Contro la delibera della Regione, il Comune di Arce ricorre al Tar. Il tribunale amministrativo, però, il primo febbraio del 2013, rigetta l’istanza. Contro tale pronunciamento il municipio di via Milite Ignoto presentava ancora appello al Consiglio di Stato, il quale, nel giugno del 2013, accoglieva il ricorso e sospendeva cautelarmente l’efficacia della deliberazione della giunta regionale in attesa che il Tar decidesse in merito.
Si è arrivati quindi alla sentenza dei giorni scorsi che pare non lasciare spazio a interpretazioni.
«Il finanziamento a suo tempo concesso ed erogato al Comune di Arce – si legge nel dispositivo – è stato ottenuto sulla base di una condotta criminosa osservata da parte degli organi comunali. Questi hanno indotto a ritenere erroneamente la sussistenza dei necessari e indefettibili requisiti di ammissibilità del progetto la cui mancanza, invece, avrebbe dovuto comportare il rigetto della domanda di contribuzione».
Il riferimento è ancora una volta alla proprietà dell’area dove è stato realizzato il palazzo che non risulta essere del comune di Arce.
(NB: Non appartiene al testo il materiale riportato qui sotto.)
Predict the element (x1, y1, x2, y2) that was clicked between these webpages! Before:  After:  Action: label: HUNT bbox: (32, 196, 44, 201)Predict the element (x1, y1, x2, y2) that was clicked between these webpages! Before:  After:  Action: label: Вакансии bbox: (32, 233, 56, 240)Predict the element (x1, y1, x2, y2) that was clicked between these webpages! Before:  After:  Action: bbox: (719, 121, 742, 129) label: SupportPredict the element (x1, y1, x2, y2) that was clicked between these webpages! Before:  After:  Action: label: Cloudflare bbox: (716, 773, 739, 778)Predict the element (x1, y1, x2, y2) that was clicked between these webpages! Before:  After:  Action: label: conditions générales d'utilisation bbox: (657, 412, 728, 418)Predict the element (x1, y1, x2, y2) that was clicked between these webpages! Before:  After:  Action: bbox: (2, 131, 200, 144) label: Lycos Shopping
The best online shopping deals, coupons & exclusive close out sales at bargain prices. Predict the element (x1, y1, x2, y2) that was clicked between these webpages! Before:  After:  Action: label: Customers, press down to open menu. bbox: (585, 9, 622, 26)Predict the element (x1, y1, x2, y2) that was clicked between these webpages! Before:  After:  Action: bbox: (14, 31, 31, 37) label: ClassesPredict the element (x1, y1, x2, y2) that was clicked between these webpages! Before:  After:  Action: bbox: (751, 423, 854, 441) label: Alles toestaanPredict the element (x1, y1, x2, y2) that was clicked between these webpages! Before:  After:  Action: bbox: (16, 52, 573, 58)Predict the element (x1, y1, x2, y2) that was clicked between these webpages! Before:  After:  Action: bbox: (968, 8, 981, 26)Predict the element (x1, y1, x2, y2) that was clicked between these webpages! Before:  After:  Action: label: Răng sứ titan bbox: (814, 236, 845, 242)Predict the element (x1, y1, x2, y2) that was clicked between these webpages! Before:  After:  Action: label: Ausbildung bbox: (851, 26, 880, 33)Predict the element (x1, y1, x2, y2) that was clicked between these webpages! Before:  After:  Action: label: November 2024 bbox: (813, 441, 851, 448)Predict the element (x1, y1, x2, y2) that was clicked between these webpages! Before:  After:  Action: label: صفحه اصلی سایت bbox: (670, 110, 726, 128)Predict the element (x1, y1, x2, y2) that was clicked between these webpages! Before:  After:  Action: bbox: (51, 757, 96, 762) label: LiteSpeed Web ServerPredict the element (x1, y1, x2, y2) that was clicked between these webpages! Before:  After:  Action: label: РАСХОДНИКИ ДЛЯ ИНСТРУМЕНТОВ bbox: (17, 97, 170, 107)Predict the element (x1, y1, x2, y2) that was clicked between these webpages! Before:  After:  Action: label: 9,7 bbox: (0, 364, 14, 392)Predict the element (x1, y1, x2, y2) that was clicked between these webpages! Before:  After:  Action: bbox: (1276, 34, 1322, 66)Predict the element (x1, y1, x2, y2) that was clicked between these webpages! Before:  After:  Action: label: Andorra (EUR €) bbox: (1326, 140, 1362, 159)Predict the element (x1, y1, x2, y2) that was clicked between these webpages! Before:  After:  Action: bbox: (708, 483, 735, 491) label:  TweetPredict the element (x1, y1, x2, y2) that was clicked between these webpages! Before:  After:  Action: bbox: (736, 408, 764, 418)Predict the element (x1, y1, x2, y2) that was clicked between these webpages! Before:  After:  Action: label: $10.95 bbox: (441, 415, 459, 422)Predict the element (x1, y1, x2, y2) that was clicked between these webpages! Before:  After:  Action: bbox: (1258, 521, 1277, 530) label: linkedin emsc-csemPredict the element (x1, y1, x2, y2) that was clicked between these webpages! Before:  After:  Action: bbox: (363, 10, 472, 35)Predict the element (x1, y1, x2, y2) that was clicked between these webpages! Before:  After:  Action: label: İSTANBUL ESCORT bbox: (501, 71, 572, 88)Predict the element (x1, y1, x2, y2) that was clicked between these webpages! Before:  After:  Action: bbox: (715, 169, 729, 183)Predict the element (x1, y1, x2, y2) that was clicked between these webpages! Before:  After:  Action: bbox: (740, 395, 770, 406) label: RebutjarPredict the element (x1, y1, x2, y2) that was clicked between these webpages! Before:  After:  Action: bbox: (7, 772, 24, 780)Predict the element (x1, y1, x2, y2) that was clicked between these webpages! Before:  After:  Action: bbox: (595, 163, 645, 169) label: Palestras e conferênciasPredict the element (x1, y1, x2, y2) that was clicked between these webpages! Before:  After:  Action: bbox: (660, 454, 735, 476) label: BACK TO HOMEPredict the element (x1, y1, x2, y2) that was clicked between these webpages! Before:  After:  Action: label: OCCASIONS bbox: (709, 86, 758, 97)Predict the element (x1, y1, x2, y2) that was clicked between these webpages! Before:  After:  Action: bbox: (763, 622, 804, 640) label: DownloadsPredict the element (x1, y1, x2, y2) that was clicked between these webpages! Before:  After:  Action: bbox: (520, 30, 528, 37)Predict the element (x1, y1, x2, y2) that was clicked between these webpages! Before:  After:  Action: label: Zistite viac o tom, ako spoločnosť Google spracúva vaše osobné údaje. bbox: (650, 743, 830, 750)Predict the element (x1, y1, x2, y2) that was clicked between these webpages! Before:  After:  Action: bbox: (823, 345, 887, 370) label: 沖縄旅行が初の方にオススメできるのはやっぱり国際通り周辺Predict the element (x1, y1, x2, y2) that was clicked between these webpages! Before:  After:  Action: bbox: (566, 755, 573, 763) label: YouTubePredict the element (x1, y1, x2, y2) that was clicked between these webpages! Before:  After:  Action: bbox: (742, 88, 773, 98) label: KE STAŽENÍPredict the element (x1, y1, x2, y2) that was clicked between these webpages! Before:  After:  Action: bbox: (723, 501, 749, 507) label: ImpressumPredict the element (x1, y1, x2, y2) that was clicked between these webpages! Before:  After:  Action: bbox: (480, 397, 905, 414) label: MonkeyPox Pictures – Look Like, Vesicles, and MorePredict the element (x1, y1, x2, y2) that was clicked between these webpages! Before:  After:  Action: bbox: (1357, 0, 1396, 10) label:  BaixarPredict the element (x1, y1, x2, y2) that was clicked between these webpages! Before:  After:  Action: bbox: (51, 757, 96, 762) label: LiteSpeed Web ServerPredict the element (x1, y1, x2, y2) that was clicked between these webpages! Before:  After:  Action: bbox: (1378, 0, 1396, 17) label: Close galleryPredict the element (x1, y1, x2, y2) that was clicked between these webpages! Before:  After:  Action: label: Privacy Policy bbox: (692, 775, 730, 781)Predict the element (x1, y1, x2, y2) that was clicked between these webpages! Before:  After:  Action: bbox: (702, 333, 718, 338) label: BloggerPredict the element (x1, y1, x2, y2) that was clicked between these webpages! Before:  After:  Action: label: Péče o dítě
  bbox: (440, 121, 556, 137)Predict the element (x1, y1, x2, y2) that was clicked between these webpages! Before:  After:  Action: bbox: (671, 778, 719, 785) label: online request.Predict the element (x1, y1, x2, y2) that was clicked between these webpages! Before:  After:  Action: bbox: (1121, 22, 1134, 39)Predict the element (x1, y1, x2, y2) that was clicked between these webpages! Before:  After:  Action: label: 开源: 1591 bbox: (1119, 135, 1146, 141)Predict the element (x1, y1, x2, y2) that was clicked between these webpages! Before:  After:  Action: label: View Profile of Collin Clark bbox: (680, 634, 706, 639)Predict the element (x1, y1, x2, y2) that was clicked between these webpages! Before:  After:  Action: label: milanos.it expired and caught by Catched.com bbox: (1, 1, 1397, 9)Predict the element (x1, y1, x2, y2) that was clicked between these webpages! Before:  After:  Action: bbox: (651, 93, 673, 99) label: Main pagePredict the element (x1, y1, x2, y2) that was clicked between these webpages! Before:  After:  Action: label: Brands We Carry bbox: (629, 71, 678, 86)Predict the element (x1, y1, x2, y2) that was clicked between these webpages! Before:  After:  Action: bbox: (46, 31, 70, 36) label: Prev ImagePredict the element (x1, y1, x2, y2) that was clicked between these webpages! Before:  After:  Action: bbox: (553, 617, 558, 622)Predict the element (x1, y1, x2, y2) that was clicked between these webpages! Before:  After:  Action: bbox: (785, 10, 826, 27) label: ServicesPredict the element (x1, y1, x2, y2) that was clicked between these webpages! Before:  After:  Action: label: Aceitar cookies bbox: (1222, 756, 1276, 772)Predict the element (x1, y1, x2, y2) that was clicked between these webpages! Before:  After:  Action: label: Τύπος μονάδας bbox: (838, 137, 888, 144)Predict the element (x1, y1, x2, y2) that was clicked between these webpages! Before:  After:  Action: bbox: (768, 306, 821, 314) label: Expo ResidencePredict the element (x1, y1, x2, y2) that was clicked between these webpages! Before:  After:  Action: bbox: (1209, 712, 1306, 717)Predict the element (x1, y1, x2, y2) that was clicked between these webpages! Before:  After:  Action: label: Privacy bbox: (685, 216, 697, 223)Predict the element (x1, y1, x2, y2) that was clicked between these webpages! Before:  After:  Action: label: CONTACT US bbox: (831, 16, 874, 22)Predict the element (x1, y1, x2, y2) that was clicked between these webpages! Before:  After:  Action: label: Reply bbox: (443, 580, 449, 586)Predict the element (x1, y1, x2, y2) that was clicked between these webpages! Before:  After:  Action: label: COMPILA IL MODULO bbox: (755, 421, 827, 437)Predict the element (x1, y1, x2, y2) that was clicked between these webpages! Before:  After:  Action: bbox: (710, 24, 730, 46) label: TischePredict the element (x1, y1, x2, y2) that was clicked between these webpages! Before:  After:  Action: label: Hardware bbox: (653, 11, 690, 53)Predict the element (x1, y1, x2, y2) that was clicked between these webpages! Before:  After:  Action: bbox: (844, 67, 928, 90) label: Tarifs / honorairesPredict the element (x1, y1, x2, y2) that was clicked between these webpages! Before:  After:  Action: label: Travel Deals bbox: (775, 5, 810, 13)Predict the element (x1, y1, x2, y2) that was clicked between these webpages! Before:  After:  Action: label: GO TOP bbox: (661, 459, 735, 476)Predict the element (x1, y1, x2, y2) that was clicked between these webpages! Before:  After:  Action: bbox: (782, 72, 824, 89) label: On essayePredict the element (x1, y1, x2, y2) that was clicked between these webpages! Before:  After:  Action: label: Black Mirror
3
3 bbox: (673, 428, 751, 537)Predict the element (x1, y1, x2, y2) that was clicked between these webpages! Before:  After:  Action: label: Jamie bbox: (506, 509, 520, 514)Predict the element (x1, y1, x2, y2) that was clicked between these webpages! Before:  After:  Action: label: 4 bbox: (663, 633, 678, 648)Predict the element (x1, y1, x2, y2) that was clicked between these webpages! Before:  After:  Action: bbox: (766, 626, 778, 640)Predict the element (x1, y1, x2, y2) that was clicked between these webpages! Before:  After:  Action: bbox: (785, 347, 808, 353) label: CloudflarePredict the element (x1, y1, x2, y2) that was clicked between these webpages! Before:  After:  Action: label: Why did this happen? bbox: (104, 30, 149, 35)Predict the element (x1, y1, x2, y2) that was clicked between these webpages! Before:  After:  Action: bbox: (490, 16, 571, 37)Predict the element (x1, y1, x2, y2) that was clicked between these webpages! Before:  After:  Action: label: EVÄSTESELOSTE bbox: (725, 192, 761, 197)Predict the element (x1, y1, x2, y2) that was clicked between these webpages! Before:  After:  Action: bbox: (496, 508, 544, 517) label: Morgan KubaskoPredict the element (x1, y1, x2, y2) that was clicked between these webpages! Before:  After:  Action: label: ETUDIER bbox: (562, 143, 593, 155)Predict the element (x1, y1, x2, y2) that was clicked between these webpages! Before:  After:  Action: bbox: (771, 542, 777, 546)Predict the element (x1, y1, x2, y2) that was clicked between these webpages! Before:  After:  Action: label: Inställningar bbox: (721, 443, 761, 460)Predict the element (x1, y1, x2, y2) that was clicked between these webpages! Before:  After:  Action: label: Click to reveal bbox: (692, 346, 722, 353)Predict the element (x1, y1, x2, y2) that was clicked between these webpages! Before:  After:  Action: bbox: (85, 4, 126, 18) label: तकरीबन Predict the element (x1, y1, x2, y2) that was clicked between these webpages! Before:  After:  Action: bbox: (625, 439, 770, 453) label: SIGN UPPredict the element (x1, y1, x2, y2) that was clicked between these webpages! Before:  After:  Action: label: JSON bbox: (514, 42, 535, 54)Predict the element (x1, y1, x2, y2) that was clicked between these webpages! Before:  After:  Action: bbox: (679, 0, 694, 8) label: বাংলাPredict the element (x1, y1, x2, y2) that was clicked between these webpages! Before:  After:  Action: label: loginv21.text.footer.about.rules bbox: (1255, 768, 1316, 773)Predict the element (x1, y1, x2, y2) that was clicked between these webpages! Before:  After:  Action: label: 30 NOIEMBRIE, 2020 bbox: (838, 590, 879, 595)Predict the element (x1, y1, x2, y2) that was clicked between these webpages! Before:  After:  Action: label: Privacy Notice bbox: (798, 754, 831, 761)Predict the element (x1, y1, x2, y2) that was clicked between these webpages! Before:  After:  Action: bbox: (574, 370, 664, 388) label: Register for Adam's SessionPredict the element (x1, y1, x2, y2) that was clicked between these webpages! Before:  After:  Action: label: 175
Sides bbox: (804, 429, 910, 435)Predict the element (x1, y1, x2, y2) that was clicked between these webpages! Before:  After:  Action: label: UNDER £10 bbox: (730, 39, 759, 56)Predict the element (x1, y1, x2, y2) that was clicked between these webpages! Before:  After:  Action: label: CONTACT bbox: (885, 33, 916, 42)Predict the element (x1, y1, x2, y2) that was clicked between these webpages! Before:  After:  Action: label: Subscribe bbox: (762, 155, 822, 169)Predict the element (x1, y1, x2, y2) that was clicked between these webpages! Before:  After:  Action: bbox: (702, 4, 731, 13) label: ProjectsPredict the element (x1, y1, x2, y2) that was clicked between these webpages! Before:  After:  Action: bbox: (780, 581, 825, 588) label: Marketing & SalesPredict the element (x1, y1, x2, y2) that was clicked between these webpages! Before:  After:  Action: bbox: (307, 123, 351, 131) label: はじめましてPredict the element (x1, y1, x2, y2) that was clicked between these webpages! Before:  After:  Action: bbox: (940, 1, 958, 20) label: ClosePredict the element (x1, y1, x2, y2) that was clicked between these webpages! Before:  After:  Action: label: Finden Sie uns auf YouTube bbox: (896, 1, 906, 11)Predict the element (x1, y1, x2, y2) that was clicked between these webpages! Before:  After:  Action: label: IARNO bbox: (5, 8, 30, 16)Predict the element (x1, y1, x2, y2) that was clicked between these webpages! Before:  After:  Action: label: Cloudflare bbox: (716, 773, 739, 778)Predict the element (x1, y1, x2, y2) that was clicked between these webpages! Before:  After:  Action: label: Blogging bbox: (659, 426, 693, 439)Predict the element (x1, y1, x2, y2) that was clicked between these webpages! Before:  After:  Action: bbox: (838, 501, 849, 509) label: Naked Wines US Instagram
«L’accordo di programma e il Programma di Sviluppo Integrato della Valle del Liri – spiegano ancora i giudici amministrativi – indica con chiarezza i criteri di ammissibilità degli interventi, escludendo, innanzitutto, quelli previsti su aree o edifici di proprietà privata e in secondo luogo, quelli ricadenti in aree di uso civico o dove sono previste procedure di esproprio da parte dell’amministrazione comunale».
In più, i giudici contestano anche la falsa indicazione dello stato progettuale dell’opera che all’epoca dei fatti, seppur certificata, non era stato nemmeno avviata.
«Tali elementi – si legge ancora nella sentenza – evidenziano la piena legittimità dell’atto di revoca del finanziamento da parte della Regione che a causa di una non veritiera rappresentazione degli elementi qualificanti si è trovata di fronte a uno sviamento di risorse pubbliche verso un’iniziativa non meritevole di essere incentivata».
Ora la questione diventa spinosa: l’opera rimane incompiuta; non ci sono le risorse per completarla nemmeno parzialmente; e ora bisogna restituire i soldi già spesi con il rischio di trascinare in dissesto il Comune. Probabilmente l’amministrazione impugnerà la sentenza al Consiglio di Stato.